Sketching the Graph: I'd draw my 't' (horizontal) axis and my s(t) (vertical) axis. Then I'd plot these points: (0, 2), (5, 1.1), (10, 0.6), (20, 0.18), (50, 0.005). After plotting them, I connect them with a smooth curve. It starts high at '2' on the vertical axis and swoops down, getting flatter and flatter as 't' gets bigger, always staying above the 't' axis.

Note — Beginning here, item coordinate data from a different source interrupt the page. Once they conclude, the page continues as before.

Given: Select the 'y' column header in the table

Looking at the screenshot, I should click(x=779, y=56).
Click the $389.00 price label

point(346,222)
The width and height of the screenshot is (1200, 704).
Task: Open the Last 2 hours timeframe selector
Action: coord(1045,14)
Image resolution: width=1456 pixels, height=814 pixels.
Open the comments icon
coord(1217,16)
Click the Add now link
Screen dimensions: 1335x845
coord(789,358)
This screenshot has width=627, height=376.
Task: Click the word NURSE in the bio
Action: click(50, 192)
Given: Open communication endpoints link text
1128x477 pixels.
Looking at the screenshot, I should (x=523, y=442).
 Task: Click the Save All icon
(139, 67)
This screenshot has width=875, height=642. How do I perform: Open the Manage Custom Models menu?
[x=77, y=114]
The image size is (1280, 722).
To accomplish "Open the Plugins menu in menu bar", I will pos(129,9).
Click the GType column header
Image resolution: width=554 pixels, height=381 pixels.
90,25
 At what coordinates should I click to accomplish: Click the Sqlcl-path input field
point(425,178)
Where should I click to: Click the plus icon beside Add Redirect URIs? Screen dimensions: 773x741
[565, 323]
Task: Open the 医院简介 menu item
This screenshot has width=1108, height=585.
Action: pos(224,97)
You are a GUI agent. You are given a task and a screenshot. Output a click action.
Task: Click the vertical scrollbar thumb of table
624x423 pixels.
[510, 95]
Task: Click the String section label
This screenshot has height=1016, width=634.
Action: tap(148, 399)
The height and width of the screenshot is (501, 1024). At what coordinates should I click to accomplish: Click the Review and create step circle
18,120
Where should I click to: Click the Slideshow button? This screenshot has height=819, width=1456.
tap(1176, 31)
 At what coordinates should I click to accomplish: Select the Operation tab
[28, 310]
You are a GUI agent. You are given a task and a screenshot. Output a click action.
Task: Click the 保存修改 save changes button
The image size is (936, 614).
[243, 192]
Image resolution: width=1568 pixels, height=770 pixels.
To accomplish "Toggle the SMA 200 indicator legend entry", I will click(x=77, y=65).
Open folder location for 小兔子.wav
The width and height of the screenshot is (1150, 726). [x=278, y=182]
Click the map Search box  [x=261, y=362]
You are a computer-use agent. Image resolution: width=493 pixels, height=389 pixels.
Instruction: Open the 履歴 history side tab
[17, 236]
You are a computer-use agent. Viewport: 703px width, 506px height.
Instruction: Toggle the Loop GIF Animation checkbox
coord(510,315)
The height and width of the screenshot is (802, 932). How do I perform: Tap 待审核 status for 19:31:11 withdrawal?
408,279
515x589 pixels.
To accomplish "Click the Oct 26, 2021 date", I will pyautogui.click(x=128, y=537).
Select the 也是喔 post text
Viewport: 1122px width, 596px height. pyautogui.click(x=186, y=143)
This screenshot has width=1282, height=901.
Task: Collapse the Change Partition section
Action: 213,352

Finding Asymptotes: An asymptote is like an invisible line that our graph gets super close to but never actually touches. Looking at my table, as 't' gets really, really big (like 50, or even 100 or 1000!), the e^(-0.12 * t) part gets closer and closer to 0. It's like 1 divided by a super huge number, which is almost zero. So, s(t) = 2 * (something very, very close to 0) will also be something very, very close to 0. This means the graph is approaching the line s(t) = 0. The line s(t) = 0 is just the 't'-axis itself! So, the horizontal asymptote is s(t) = 0. There's no vertical asymptote because I can put any 't' value into the function and get an answer; the function is defined for all 't' values.